**WORK INSTRUCTIONS**: Read the lines below. Copy out any that hold the string "Follow".

--- START ---

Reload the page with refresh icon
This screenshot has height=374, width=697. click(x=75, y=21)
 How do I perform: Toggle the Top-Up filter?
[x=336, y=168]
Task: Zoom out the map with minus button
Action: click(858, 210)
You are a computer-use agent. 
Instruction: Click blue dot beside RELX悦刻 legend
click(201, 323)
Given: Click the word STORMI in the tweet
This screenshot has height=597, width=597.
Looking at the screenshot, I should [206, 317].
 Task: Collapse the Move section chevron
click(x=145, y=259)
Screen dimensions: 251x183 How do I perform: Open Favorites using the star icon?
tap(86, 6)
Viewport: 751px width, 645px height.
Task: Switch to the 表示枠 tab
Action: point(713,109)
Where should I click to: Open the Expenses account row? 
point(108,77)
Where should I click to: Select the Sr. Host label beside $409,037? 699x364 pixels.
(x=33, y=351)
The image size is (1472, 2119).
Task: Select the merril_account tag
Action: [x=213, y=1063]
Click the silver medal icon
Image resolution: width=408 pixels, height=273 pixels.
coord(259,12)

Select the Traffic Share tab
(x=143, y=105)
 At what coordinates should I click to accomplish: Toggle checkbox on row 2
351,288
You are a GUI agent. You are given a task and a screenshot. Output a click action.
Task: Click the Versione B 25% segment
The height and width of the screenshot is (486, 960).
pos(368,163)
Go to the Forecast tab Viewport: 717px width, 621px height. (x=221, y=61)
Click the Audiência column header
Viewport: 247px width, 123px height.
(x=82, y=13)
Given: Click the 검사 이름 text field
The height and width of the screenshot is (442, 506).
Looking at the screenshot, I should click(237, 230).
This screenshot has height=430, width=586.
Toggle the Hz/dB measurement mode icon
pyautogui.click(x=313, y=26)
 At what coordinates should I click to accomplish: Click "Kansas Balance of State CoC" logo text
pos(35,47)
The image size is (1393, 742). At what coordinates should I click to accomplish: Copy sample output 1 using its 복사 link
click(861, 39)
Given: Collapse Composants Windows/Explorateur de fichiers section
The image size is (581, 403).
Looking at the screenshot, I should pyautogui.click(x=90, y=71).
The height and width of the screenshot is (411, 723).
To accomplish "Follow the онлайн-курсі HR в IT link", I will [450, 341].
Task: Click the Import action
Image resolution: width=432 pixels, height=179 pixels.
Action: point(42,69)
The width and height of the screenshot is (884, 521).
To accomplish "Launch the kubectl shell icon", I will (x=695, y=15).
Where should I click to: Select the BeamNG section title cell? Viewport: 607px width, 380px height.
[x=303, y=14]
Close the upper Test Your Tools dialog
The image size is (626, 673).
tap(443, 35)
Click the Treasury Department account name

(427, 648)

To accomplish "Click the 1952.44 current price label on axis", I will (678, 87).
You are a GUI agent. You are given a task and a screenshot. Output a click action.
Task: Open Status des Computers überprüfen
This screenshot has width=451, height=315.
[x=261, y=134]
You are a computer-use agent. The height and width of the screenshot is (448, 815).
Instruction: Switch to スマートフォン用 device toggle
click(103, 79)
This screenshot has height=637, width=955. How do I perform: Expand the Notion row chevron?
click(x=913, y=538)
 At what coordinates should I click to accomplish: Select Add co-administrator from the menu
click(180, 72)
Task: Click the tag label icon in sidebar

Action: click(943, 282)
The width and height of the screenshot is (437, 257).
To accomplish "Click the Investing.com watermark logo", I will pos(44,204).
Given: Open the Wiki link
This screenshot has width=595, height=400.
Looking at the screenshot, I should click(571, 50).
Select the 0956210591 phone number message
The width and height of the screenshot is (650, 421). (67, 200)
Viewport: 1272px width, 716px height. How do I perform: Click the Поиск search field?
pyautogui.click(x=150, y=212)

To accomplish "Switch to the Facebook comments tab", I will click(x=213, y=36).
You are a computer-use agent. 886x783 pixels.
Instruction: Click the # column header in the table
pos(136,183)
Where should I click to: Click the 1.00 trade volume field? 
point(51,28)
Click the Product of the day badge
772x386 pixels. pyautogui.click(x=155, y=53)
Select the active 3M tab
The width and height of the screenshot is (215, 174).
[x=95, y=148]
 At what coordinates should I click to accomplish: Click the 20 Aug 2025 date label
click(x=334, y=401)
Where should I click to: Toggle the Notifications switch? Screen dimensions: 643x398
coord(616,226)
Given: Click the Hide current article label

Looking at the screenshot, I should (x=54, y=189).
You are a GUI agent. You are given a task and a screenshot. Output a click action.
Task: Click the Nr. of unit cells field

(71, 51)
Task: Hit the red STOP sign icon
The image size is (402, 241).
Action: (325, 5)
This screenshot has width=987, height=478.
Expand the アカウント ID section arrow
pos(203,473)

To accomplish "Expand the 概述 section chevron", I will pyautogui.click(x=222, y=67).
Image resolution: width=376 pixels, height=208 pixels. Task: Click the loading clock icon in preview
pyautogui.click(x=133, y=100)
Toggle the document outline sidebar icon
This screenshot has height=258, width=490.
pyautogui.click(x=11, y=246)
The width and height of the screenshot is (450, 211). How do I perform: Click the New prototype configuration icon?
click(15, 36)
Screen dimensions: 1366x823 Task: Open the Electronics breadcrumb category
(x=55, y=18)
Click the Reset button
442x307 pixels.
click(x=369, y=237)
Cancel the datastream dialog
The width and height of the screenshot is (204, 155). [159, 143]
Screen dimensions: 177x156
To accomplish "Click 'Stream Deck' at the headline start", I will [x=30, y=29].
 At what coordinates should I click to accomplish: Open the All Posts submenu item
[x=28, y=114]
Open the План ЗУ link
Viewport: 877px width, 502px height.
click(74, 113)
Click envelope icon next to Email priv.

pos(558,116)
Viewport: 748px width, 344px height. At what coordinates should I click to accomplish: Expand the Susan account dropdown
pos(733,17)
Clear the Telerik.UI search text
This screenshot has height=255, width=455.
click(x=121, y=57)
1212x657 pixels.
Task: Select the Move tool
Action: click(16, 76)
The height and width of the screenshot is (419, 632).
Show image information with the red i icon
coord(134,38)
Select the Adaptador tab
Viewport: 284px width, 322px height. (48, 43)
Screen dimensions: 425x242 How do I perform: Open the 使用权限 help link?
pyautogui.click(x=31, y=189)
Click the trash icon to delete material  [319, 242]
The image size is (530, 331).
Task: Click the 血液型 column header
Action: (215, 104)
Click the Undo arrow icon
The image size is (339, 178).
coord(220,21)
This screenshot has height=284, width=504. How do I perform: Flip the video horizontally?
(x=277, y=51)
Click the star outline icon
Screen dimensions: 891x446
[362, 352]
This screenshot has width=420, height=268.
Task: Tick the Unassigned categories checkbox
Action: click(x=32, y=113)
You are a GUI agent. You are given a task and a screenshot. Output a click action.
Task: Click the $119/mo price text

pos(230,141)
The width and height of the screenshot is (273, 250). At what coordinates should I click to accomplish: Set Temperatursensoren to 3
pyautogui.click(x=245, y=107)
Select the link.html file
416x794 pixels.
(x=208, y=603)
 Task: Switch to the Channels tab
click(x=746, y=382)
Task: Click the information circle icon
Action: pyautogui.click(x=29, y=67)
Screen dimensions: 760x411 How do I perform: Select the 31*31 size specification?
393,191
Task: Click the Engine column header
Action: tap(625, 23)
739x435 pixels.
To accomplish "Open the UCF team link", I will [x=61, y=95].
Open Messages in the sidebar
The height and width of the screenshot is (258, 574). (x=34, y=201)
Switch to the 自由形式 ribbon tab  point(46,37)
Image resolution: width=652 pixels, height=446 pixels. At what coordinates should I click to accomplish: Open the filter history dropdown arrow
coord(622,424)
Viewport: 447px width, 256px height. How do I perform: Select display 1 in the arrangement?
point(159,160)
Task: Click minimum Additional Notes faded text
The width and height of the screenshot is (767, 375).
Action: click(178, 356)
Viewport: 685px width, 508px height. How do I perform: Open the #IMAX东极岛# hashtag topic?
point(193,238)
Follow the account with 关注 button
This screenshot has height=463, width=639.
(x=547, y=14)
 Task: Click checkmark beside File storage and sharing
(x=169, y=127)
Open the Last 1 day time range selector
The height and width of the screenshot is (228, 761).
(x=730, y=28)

--- END ---

**RESULT OF THE EXERCISE**:
To accomplish "Follow the онлайн-курсі HR в IT link", I will [450, 341].
Follow the account with 关注 button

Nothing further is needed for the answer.